RECORDS TO USE START

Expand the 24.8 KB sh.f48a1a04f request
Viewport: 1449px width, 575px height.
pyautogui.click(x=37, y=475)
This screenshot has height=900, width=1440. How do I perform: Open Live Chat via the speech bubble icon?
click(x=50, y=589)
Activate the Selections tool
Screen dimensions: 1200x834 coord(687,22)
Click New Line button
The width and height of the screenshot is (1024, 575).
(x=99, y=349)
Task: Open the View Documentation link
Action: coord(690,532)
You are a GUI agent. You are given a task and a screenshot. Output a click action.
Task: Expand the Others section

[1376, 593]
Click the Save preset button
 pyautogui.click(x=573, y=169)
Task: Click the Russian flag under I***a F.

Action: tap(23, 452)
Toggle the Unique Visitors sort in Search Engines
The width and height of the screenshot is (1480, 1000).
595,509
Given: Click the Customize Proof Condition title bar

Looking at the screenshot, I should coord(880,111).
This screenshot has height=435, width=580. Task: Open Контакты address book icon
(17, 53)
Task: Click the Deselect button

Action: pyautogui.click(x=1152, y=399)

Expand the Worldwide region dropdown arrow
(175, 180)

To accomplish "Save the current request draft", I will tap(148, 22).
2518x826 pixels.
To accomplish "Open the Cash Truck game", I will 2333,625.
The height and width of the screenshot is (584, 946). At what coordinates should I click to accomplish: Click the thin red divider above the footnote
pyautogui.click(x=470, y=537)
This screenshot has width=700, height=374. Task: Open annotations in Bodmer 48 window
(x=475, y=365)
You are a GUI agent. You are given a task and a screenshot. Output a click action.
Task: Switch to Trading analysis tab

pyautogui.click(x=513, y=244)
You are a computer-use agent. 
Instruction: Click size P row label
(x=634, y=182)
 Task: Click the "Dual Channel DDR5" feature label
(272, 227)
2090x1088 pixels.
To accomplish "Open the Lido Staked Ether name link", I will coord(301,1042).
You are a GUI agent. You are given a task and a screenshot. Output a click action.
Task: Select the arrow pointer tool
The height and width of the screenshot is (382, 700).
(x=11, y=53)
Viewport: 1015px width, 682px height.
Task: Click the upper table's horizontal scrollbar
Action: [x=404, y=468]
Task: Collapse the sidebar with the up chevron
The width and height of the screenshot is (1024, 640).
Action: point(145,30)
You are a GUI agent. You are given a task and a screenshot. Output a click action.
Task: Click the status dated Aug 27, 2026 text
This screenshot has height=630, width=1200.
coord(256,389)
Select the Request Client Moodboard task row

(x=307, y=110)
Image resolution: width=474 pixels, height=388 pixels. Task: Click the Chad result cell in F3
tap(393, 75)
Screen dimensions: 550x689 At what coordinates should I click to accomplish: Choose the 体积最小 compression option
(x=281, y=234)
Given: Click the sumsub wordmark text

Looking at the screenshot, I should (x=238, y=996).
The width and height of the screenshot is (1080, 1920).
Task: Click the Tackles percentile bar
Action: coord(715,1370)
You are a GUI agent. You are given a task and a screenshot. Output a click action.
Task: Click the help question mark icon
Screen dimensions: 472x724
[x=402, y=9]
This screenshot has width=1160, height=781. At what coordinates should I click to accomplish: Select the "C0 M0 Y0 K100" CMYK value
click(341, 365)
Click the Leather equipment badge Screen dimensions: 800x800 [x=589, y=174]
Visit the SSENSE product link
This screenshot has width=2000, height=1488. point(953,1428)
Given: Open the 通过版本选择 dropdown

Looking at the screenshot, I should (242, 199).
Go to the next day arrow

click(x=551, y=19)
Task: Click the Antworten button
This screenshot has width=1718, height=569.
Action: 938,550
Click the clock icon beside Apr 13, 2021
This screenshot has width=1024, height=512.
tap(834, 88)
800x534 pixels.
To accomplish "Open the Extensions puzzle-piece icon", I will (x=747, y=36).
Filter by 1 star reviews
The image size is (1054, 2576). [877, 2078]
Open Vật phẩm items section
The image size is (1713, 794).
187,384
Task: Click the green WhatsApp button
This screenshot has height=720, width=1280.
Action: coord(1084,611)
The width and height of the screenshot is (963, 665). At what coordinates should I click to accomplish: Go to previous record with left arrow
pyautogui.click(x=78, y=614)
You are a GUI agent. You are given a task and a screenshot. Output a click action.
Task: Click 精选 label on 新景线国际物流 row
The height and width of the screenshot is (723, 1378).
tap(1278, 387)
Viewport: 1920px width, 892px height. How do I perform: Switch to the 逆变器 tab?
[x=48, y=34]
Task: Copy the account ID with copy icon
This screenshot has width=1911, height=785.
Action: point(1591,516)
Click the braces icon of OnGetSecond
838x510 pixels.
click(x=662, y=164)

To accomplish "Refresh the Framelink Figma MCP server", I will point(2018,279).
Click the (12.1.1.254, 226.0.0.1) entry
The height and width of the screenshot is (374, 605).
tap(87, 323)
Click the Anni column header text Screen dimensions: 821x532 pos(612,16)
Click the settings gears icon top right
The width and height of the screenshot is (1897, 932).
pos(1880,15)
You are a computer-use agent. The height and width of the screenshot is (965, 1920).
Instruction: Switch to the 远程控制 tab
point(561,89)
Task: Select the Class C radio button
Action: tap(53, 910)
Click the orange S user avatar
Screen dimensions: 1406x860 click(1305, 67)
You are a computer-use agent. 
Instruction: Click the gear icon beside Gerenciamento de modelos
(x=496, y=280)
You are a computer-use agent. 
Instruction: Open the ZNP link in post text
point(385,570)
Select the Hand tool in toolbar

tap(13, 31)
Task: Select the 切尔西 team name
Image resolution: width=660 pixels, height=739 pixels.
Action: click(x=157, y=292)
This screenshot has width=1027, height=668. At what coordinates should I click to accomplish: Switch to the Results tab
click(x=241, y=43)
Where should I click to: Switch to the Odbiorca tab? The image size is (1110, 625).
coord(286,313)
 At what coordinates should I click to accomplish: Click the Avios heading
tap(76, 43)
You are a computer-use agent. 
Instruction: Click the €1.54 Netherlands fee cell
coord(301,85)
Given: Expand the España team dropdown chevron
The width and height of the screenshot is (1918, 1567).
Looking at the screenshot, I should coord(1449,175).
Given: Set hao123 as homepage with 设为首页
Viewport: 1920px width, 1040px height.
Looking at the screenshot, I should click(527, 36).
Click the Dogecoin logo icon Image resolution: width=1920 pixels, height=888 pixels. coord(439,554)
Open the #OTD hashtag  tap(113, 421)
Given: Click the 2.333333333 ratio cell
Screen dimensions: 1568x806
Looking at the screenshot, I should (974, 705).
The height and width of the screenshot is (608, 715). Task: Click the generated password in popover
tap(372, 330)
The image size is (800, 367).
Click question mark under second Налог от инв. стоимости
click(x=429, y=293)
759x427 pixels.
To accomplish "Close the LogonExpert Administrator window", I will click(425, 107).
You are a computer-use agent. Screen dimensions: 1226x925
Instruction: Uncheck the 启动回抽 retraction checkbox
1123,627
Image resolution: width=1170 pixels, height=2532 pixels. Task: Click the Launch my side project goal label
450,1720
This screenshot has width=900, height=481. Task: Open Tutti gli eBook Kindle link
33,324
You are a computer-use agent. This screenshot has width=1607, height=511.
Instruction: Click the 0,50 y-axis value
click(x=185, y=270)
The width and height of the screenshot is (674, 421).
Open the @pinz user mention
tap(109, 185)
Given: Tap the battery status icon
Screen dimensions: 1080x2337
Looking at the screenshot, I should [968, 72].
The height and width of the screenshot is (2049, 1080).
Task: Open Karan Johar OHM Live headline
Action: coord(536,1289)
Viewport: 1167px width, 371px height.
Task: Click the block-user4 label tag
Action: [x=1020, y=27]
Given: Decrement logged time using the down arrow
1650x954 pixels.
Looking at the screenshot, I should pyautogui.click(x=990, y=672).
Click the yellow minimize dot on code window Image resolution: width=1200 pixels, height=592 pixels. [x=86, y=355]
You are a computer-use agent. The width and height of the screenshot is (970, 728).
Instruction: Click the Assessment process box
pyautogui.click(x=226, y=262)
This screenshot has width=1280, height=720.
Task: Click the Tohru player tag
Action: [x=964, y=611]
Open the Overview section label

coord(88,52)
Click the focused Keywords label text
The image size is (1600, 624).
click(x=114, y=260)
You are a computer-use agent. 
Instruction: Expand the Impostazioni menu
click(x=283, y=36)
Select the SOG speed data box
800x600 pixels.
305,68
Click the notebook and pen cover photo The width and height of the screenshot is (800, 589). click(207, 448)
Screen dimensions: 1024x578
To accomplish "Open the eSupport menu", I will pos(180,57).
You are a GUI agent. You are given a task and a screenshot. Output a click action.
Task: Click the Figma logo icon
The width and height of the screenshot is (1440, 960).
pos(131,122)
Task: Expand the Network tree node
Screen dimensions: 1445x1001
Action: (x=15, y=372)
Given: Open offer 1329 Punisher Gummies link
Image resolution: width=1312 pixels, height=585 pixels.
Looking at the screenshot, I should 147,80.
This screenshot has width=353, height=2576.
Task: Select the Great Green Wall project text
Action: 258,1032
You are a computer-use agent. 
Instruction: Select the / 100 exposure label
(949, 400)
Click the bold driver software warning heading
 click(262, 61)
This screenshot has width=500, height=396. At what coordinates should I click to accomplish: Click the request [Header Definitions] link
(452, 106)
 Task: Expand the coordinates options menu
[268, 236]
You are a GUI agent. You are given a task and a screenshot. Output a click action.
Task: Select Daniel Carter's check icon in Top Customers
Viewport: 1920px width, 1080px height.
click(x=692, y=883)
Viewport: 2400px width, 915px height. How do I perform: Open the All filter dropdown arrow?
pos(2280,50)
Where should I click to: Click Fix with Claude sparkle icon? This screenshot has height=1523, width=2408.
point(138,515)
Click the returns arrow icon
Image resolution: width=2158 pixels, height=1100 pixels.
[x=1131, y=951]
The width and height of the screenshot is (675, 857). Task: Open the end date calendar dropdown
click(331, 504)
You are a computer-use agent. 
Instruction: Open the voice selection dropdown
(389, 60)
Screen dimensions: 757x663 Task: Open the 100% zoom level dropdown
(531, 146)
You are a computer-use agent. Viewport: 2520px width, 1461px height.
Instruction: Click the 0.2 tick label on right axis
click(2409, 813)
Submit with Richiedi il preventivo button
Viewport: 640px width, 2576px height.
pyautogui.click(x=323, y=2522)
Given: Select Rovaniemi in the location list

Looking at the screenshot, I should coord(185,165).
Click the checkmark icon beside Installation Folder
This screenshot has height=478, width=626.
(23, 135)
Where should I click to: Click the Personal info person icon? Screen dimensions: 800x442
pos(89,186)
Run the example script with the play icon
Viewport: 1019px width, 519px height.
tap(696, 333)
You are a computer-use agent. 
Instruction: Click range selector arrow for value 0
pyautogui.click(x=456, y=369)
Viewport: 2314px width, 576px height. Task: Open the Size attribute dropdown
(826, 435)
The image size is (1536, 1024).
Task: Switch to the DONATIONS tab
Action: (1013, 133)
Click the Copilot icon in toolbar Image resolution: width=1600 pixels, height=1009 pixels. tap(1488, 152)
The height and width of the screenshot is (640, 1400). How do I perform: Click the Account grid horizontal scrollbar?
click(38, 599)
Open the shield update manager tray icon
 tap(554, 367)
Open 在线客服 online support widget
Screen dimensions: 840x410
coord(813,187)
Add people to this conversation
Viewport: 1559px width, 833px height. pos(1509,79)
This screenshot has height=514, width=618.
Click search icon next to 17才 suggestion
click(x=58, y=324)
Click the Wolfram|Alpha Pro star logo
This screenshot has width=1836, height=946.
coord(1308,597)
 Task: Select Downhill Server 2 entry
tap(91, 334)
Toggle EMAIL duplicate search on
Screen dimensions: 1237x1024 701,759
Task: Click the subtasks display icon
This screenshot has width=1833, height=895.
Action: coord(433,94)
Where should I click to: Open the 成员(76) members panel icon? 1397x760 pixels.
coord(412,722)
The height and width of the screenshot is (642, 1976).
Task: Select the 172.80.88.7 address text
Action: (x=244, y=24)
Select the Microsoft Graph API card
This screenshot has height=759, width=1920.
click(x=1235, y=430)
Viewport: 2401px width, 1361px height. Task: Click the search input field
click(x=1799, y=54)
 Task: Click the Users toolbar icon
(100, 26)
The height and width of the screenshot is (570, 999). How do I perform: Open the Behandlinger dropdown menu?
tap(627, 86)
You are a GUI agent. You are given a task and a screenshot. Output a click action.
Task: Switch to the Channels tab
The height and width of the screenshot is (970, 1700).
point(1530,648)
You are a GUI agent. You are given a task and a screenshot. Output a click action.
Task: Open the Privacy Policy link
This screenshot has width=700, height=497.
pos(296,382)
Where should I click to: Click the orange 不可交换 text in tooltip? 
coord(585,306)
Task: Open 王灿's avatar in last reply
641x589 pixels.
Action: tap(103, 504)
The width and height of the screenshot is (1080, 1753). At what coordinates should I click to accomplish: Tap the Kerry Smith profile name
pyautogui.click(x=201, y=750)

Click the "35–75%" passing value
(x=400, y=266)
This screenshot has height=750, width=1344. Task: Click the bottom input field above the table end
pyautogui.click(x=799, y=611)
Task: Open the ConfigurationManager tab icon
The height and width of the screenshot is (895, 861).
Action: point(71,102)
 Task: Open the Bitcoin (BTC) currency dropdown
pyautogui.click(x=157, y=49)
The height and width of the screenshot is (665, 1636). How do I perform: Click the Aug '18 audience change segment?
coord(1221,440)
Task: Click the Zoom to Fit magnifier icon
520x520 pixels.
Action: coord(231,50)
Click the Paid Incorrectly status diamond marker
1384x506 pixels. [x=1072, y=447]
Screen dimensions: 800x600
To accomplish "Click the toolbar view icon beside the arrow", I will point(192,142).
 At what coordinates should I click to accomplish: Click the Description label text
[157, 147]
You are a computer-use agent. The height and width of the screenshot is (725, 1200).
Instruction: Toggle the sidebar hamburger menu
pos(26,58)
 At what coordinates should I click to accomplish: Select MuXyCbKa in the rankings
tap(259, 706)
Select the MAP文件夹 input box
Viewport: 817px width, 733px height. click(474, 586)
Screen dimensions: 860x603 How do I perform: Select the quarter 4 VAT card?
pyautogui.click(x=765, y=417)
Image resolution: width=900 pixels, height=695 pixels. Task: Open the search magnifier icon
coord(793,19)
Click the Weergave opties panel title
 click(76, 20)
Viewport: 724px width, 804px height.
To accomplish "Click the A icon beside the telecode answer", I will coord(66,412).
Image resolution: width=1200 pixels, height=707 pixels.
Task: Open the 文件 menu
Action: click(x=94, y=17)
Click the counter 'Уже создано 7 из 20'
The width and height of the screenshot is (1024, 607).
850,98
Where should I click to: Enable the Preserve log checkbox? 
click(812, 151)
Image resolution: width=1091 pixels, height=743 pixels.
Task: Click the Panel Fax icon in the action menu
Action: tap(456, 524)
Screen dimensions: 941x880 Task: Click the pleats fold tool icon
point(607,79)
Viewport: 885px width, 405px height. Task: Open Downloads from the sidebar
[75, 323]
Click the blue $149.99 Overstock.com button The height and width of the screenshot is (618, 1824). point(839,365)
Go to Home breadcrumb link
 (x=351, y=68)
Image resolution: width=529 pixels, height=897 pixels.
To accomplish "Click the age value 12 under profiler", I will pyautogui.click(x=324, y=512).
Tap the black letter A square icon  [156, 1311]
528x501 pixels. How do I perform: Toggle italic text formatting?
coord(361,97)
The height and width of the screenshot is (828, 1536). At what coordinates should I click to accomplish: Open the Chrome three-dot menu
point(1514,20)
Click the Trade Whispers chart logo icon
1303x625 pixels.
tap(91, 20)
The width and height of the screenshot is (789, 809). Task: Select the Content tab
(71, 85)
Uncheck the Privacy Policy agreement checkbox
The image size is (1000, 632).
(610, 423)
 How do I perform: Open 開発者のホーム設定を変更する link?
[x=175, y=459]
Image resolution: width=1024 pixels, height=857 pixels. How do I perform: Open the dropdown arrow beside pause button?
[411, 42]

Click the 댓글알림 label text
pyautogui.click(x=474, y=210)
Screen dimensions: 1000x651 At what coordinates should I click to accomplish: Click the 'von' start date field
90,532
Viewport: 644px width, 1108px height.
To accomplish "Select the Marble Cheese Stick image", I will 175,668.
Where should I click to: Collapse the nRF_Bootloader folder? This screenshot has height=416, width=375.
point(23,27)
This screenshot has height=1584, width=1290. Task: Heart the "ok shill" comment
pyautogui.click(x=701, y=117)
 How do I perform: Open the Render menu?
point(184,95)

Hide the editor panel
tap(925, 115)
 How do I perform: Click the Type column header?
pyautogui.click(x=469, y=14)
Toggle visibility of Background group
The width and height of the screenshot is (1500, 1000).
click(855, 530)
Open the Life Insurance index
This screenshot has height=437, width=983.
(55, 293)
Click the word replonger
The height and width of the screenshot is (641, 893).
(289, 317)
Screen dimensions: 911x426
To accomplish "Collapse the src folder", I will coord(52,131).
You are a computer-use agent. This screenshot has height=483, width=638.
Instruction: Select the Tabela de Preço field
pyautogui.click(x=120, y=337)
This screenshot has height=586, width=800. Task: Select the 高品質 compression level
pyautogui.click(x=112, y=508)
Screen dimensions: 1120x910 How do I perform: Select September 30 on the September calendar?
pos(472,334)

RECORDS TO USE END

→ PROMPT:
From the data above, show each line that contains "Privacy".

→ ANSWER FOR THIS EXERCISE:
Task: Open the Privacy Policy link
Uncheck the Privacy Policy agreement checkbox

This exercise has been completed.